Following his death, Reeves' mother made a monetary donation—in memory of Reeves and his father—to the local Richmond library (currently known as the Morrisson-Reeves Library). A 1904 bas-relief portrait of Reeves, created by Janet Scudder, hangs in the library's Historic Courtyard.

==Works==
- Tegner's "Frithiof's Saga", thesis, Cornell University, 1878
- The finding of Wineland the Good: The History of the Icelandic Discovery of America, London: Henry Frowde, Oxford University Press, 1890
  - Reeve's translations of the Saga of Erik the Red and the Saga of the Greenlanders (as published in The finding of Wineland the Good) have been republished numerous times, including in The Norse Discovery of America, published by the Norrœna Society.
- Jan: a Short Story, Chicago: Unknown publisher, 1892
- The finding of Wineland the Good: The History of the Icelandic Discovery of America, London: Henry Frowde, Oxford University Press, 1895 (Second edition, published posthumously)

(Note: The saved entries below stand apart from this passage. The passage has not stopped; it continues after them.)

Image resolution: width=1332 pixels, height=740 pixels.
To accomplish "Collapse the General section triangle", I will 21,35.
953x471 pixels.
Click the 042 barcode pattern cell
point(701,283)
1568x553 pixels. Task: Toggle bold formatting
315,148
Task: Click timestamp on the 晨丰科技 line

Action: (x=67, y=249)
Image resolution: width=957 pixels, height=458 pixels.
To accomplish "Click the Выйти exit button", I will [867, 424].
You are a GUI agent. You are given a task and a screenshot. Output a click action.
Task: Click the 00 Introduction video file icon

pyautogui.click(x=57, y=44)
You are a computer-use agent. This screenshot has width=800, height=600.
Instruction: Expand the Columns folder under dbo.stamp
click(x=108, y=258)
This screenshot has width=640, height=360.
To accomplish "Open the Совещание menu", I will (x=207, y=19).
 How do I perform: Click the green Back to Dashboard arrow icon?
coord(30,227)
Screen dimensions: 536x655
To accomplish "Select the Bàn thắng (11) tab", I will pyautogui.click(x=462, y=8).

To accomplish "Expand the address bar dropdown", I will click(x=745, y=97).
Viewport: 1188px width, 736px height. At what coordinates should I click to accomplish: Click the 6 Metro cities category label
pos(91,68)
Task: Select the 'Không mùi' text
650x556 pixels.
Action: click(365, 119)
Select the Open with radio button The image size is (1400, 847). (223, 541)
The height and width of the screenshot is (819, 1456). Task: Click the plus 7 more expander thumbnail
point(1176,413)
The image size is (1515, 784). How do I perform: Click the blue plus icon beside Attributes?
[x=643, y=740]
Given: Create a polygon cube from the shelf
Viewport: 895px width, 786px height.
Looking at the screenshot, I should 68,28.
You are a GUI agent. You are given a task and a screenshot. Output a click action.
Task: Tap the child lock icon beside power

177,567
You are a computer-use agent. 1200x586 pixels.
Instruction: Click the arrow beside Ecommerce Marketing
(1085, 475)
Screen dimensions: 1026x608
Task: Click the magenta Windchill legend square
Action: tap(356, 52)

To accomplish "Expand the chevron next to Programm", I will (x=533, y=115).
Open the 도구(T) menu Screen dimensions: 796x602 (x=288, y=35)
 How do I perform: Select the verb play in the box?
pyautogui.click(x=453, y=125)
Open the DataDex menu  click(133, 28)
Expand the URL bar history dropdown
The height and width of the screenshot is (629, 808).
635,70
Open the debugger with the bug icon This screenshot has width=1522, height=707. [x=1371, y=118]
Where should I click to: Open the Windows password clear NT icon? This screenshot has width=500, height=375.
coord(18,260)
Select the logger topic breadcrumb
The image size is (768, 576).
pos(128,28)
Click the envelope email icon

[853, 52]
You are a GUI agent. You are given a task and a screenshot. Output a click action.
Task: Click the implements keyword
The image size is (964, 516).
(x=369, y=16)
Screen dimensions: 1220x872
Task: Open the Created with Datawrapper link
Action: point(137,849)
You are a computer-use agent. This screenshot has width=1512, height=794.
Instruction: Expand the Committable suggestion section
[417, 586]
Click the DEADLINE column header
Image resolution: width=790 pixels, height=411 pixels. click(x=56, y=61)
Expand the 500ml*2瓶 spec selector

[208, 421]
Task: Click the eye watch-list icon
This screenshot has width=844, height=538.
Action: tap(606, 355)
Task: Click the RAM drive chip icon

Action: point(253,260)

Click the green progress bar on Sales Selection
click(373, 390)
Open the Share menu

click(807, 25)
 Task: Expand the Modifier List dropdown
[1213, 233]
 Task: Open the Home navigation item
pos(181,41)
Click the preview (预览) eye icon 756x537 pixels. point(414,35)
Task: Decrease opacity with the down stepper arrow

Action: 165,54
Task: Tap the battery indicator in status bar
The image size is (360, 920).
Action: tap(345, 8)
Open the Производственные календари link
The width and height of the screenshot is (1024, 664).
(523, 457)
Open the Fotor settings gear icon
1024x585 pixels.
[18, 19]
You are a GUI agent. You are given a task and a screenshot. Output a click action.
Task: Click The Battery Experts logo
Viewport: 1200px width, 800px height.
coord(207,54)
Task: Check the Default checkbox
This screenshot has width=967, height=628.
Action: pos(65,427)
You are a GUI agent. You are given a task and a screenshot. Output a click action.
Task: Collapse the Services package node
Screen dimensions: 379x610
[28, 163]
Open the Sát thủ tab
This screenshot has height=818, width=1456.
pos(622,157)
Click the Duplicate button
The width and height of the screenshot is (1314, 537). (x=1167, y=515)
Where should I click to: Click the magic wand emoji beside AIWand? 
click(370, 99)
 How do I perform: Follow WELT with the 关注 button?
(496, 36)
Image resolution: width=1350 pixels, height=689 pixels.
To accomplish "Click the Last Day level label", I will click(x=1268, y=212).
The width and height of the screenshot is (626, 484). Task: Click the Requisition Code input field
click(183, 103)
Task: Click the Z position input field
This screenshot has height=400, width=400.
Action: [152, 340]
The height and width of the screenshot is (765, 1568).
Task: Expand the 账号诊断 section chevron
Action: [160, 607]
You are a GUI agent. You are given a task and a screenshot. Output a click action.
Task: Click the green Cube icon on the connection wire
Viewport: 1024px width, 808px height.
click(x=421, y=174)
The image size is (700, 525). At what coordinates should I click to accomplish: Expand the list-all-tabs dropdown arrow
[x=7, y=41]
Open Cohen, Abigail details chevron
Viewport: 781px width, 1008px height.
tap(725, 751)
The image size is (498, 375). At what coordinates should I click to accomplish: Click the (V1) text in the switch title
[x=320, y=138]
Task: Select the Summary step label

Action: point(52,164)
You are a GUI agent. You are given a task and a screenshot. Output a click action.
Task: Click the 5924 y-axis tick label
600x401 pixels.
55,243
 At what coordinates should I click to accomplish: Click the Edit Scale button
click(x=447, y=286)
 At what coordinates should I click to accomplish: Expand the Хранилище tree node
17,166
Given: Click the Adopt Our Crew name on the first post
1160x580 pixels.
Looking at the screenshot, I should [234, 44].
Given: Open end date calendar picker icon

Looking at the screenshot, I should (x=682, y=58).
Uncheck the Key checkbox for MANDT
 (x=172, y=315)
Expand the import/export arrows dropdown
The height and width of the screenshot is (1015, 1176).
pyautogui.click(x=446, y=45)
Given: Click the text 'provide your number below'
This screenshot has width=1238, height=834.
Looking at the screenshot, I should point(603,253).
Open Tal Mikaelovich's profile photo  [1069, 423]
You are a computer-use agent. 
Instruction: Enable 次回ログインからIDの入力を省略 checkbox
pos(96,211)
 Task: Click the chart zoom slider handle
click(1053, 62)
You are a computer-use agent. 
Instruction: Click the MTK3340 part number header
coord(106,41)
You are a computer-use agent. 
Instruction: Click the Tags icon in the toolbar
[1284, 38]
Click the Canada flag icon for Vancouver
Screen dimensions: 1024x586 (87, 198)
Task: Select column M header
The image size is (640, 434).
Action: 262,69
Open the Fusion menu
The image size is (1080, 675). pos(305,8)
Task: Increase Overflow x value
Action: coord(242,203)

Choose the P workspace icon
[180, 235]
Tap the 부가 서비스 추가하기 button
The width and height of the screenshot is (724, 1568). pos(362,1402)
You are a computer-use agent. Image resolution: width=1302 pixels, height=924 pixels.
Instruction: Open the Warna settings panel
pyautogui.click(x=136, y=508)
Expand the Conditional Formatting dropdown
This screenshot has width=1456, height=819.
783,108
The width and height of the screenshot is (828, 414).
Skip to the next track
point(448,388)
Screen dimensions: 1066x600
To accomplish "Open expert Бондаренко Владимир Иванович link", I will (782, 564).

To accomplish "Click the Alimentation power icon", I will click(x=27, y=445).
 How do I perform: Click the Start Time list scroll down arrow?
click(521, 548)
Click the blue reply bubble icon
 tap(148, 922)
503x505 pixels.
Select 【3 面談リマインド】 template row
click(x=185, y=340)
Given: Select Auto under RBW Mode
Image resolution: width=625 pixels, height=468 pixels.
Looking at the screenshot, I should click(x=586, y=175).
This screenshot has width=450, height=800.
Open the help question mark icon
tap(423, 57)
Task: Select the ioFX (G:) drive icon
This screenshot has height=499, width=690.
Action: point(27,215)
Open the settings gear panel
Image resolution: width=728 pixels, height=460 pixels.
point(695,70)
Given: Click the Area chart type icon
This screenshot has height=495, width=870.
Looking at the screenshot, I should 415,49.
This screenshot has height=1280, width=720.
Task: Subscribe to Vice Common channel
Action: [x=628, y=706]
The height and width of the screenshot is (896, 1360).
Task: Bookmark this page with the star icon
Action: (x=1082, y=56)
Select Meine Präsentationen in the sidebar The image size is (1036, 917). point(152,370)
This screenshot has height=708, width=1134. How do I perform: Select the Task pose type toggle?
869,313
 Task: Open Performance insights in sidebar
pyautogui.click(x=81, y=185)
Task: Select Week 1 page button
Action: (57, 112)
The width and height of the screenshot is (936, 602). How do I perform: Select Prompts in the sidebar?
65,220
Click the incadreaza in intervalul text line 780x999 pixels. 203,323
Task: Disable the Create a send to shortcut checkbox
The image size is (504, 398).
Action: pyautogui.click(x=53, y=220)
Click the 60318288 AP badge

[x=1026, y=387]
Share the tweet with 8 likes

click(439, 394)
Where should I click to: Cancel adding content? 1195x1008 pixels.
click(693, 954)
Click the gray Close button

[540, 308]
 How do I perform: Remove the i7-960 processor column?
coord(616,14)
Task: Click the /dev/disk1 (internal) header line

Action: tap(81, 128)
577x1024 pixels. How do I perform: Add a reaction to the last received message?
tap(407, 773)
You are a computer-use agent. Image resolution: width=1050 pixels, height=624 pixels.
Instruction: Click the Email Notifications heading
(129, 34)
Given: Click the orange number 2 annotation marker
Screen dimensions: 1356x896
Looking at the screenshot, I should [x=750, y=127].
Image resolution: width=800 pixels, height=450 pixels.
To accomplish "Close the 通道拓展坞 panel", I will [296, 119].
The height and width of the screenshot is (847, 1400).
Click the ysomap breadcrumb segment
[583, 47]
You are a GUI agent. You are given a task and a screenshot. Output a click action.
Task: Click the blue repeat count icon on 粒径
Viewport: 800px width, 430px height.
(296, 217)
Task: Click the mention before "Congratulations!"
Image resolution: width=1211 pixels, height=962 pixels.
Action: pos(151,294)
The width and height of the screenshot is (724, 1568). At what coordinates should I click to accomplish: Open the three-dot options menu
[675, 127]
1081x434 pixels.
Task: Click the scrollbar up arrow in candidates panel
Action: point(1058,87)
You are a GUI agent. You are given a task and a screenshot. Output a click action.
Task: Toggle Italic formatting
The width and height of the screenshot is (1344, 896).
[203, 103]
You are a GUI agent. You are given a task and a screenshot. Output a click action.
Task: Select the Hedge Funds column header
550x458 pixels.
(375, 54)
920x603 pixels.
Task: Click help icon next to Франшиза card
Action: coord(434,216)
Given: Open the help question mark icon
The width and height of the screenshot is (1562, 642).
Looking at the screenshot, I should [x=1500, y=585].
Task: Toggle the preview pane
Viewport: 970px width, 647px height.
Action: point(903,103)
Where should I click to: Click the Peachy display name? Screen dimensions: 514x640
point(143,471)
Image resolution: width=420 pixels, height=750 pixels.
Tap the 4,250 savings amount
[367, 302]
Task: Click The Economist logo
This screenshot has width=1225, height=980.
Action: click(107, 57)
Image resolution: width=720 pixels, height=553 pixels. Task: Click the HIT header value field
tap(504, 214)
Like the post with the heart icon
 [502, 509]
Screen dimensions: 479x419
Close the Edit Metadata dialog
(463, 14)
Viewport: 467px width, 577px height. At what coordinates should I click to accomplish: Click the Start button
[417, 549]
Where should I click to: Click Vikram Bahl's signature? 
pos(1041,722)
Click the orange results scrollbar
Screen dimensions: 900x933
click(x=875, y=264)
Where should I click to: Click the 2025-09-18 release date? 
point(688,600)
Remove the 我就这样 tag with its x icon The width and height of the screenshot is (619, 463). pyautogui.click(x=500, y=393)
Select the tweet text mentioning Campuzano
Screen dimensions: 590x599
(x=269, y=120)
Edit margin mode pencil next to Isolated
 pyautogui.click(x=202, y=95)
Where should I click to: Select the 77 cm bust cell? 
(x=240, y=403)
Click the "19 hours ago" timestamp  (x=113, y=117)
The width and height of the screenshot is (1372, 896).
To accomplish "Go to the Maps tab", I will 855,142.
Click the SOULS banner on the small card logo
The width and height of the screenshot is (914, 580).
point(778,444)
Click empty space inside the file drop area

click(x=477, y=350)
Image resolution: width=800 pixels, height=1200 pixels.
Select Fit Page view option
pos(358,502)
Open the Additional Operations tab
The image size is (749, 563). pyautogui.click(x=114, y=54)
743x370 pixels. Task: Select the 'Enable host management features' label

- Biography and Correspondence of Arthur Middleton Reeves, London: Henry Frowde, Oxford University Press, 1895 (Posthumously published by Reeves's brother-in-law, William D. Foulke)

===As translator===
- Lad and Lass: a Story of Life in Iceland, London: Sampson Low, Marston, Searle & Rivington, 1890 (Translation of original work by Jón Þórðarson Thóroddsen)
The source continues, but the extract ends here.